Lots of folks are, well, less than impressed about the beloved Middle Eastern fairy tale Aladdin being adapted from the beloved animated film into a so-so looking live action film. People are upset about casting – are actors too white? Should they be only from certain areas of the middle east? – and the not-so-blue genie, Will Smith. But you’re all wrong…
TWO MINUTE HISTORY LESSON
Aladdin is the story of a poor Chinese kid with a family as written down by a French person based on a story that they may or may not have ever read as a Middle Eastern fairy tale. It was also never part of the original Arabian Nights (One Thousand and One Nights) but added to it by said French person. Oh, and Jasmine didn’t exist, nor was the story anywhere in the Middle East.
Confused?
The actual story of Aladdin as we know it is about a Chinese boy living in a Chinese city, a sorcerer from Northwestern Africa, and a magic lamp. The story has no known authentic Arabian or Islamic source, which could explain why the French writer added a lot of Islamic traditions to a Chinese city. Aladdin first appeared in the first European translation of Arabian Nights, as translated by Frenchman Antoine Galland, essentially added to the original Arabian fairy tale collection as a “bonus story”.

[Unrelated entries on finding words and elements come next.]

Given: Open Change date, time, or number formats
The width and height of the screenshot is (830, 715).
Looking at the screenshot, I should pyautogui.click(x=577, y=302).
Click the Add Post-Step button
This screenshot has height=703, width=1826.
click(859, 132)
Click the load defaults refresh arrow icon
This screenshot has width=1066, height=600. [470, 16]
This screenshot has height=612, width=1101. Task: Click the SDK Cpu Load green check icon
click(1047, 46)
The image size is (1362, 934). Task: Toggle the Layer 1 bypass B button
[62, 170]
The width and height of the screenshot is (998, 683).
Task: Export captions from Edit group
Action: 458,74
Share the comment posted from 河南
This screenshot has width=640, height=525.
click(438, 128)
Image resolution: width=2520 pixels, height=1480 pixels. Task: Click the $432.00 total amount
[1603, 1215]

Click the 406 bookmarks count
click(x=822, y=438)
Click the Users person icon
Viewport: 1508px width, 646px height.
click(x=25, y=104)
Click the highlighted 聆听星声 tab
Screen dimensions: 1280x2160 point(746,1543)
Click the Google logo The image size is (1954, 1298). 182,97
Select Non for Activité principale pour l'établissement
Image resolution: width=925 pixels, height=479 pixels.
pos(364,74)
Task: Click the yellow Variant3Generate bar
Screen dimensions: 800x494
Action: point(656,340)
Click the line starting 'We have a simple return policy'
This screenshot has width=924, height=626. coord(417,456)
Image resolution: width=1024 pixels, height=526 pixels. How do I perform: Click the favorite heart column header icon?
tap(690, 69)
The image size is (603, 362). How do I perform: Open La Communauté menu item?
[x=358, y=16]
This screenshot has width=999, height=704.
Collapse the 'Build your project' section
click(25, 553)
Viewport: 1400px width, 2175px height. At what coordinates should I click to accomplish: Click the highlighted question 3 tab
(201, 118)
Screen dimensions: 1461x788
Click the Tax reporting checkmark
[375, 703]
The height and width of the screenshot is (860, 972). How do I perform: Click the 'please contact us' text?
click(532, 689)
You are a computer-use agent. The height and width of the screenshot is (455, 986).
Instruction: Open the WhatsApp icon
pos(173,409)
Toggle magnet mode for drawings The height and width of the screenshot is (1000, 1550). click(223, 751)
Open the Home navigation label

For much of Europe at the time – the late 1600’s to early 1700’s – the most fanciful and exotic places they could think of were China and the Americas, so a lot of stories ended up in those two locations. However, for much of Europe they also didn’t really know anything about China. Due to the crusades and trade, though, most well-read and educated Europeans DID know about the Islamic world. Places like Turkey, Persia, and Egypt were well known to French folks. There’s seemingly a good chance, scholarly speaking, that Aladdin was a real story but that either the original claimed teller of the story to a European – Syrian Hanna Diyab – heard the story through the city of Aleppo as a possibly Chinese fairy tale that was retold for generations in the Middle Eastern cultures OR that Galland kind of made it up based on bits and pieces of real fairy tales and his own ideas. Aleppo would’ve been akin to a New York or a Tokyo at the time, a worldly place with a mix of culture. There’s good reason to think that Chinese people and stories passed through Aleppo and other big Middle Eastern cities.
And That’s how we get from the strange story of a poor Chinese kid and a sorcerer to an Arabian orphan who wanted to be a prince to win the hand of a princess.